The National Hurricane Center published a high-resolution image of the eye of Hurricane Dorian on Saturday, revealing the chaotic mass that will make land fall in the coming days. Dorian is currently a Category 4 hurricane, and is expected to be one of the most devastating storms in decades.
Hurricane Dorian is currently approaching the Bahamas, where it will sweep across the islands before hitting the south-eastern United States. Top meteorologists are monitoring the storm, including the National Hurricane Center. On Saturday, the Atlantic branch of the organization posted a high-resolution look at the storm.
The image was an animated GIF of just a few seconds, but it got the point across just fine. It showed the swirling center of Dorian known as the eye of the storm, where the high-speed winds emanate out from. Around it was a dense mass of clouds, rippling with the motion.

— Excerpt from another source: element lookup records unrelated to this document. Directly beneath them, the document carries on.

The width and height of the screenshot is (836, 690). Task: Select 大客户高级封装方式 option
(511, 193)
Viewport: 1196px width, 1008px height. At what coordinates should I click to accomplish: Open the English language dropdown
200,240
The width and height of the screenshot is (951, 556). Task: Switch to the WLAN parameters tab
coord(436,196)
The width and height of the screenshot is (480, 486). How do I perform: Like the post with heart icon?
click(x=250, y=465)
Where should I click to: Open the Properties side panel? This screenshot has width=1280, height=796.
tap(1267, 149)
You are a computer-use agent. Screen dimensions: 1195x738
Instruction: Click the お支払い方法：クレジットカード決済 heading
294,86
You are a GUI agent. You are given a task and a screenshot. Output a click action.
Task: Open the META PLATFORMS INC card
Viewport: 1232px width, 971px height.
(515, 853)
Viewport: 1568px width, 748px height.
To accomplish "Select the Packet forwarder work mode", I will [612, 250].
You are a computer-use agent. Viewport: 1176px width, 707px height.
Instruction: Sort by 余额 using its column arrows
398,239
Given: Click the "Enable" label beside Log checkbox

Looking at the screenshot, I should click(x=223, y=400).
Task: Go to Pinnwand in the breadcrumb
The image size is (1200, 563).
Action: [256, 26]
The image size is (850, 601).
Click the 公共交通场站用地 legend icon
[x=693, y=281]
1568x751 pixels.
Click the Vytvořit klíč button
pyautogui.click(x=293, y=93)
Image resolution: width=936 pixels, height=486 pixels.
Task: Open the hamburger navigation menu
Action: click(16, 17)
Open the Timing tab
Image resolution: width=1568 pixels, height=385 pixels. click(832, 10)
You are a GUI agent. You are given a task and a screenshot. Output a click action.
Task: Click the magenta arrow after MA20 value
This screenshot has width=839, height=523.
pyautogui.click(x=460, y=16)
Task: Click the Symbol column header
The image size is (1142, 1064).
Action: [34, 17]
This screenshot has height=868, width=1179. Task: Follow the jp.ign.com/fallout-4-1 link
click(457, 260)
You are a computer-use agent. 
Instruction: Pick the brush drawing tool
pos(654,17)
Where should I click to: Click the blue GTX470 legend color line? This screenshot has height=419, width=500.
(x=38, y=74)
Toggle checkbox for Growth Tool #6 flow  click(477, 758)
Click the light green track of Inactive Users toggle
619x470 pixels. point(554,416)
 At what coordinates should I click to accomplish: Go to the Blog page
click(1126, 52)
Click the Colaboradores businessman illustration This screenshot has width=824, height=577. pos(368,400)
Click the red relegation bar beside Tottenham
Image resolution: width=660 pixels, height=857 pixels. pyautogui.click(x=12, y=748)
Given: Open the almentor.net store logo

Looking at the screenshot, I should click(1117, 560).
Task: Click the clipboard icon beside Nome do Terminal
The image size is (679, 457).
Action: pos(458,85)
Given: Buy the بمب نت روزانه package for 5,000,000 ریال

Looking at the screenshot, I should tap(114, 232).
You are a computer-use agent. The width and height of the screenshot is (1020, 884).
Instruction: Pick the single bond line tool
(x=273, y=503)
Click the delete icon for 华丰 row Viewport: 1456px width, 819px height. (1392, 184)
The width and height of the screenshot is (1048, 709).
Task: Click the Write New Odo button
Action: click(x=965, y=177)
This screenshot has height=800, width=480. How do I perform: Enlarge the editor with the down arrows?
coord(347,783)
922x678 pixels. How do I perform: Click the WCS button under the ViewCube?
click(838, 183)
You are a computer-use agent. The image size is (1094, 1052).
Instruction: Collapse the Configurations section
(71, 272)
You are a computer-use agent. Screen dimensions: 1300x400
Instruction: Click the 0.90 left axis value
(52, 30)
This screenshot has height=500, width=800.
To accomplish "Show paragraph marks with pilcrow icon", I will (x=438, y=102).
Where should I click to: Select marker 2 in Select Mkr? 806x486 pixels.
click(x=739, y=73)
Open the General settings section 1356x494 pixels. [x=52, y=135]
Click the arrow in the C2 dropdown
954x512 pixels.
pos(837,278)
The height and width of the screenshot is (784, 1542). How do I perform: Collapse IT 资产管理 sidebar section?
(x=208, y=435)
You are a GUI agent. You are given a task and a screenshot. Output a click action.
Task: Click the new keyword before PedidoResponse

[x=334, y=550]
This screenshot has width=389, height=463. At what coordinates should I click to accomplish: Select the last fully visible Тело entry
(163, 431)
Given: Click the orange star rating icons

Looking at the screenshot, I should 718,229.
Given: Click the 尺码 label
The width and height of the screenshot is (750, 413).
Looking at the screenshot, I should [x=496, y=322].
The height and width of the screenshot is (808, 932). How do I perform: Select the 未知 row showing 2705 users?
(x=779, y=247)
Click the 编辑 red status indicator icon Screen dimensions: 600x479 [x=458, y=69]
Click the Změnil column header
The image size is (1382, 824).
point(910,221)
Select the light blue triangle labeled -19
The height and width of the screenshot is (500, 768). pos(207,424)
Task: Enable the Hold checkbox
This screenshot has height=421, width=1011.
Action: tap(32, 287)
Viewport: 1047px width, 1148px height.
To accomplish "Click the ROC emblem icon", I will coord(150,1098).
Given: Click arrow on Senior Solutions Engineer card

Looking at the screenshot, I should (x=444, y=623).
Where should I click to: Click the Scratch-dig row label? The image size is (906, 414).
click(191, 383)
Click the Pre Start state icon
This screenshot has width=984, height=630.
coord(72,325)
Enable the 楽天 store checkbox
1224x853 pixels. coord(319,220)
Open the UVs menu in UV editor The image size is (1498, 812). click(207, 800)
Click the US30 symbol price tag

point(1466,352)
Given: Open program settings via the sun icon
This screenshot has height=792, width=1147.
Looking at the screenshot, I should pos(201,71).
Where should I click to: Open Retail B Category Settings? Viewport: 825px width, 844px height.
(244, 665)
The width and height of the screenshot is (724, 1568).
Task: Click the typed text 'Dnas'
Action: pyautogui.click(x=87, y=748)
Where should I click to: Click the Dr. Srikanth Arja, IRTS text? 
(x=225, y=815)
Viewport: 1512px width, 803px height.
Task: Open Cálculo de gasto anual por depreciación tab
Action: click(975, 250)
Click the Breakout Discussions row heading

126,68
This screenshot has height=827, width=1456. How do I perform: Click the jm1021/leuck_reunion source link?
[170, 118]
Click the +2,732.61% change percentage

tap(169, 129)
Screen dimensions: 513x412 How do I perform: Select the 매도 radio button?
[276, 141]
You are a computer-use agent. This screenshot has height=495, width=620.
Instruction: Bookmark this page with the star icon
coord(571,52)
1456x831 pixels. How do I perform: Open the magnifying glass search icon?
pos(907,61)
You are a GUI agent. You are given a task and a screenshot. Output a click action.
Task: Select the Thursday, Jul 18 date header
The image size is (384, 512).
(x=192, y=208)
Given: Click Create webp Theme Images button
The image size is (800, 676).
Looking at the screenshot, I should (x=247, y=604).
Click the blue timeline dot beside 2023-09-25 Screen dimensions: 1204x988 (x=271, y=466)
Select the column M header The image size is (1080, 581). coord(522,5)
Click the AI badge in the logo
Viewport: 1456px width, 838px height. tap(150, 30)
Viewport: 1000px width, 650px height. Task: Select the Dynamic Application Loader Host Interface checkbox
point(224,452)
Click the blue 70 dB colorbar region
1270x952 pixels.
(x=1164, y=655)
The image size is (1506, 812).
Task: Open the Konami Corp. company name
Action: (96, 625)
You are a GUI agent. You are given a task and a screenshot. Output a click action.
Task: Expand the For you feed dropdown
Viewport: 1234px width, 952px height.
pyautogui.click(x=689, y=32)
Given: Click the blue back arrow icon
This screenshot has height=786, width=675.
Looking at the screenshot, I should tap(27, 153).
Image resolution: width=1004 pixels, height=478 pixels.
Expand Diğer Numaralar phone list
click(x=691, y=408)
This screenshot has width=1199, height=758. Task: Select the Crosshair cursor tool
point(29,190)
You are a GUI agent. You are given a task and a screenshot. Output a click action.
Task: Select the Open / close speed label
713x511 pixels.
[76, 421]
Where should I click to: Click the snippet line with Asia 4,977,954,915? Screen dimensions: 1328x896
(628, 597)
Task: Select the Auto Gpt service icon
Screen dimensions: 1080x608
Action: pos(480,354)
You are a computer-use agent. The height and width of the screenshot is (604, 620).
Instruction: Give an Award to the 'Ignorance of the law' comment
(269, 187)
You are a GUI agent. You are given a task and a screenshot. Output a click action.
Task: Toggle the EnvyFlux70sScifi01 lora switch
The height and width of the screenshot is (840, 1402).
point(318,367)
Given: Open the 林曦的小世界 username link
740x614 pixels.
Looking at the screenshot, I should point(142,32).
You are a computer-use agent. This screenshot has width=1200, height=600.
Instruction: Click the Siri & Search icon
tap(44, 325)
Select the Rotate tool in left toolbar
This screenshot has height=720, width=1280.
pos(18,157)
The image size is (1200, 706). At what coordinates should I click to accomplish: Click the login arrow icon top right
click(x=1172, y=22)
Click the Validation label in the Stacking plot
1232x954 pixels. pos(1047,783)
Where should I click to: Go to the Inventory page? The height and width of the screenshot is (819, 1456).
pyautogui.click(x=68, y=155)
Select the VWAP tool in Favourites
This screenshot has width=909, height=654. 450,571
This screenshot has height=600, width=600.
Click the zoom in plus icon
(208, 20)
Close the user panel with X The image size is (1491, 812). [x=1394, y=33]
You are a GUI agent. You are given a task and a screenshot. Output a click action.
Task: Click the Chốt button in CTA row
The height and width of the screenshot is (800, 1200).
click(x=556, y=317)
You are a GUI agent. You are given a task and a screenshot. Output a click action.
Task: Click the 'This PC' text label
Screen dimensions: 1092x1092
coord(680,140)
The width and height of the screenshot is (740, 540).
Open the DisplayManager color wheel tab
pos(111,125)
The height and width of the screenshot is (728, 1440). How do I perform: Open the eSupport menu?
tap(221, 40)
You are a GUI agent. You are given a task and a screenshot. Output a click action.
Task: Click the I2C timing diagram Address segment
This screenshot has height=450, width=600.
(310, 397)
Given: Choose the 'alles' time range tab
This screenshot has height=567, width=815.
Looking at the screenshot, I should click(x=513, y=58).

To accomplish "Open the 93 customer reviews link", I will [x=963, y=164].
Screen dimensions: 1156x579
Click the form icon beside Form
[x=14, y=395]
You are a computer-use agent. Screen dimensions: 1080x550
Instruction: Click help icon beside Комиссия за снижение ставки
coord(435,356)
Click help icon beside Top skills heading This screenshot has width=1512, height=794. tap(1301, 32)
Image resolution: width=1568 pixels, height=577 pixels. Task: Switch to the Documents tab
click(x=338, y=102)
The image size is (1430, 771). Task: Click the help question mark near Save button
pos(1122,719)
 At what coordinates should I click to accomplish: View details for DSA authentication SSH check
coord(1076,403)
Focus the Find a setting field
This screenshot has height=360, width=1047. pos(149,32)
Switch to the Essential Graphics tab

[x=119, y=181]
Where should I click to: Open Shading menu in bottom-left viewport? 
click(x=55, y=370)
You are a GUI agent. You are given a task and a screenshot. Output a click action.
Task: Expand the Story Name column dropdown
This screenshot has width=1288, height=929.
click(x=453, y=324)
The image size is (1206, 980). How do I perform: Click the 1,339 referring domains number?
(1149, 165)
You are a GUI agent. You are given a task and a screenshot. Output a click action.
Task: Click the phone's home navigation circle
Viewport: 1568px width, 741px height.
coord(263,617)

High-resolution visible imagery over the eye of #Dorian is stunning this morning. This is a special view of 30-second @NOAA high-resolution visible imagery that forecasters use. Catch the latest on this hurricane's forecast at https://t.co/tW4KeFW0gB pic.twitter.com/J8lerryPrj— National Hurricane Center (@NHC_Atlantic) August 31, 2019
Forecasters noted that this was "visible imagery" used in scientific models, rather than photos or videos of the system. Still, it got the point across, for those that were not already aware of the strength Dorian is packing.
Hurricane Dorian has already proved to be an anomaly among high-powered tropical storms. According to a report by CBS News, it currently has sustained wind speeds of 140 miles per hour, with higher gusts coming and going. However, it is crawling towards the U.S. at a mere 10 miles per hour — much slower than experts would predict.
This has effected some of the projections when it comes to the storm's path, giving meteorologists more data to account for. Initially, experts thought it would hit Florida dead-on, yet the latest models show it clipping past the peninsula and impacting Georgia or South Carolina instead.
Either way, the south-east will be heavily-impacted. A model published by The New York Times on Saturday showed the storm skirting the eastern coast of Florida with the eye of the storm just off shore. It kept this distance all the way to South Carolina, just over the Georgia line, making that its official land fall.
However, all of these models come with a huge margin for error, with a shaded area the experts call the "cone of uncertainty." In practical terms, officials are asking people not to relax in their preparations.0comments
"If it bumps just a little west, then you're looking at really, really significant impacts," Florida Governor Ron DeSantis said. "Don't make any assumptions, remain vigilant, and be prepared. You don't want to overread these tracks. You're still looking at really significant storm surge in the east coast of Florida. You're looking at major flooding events in different parts of the state."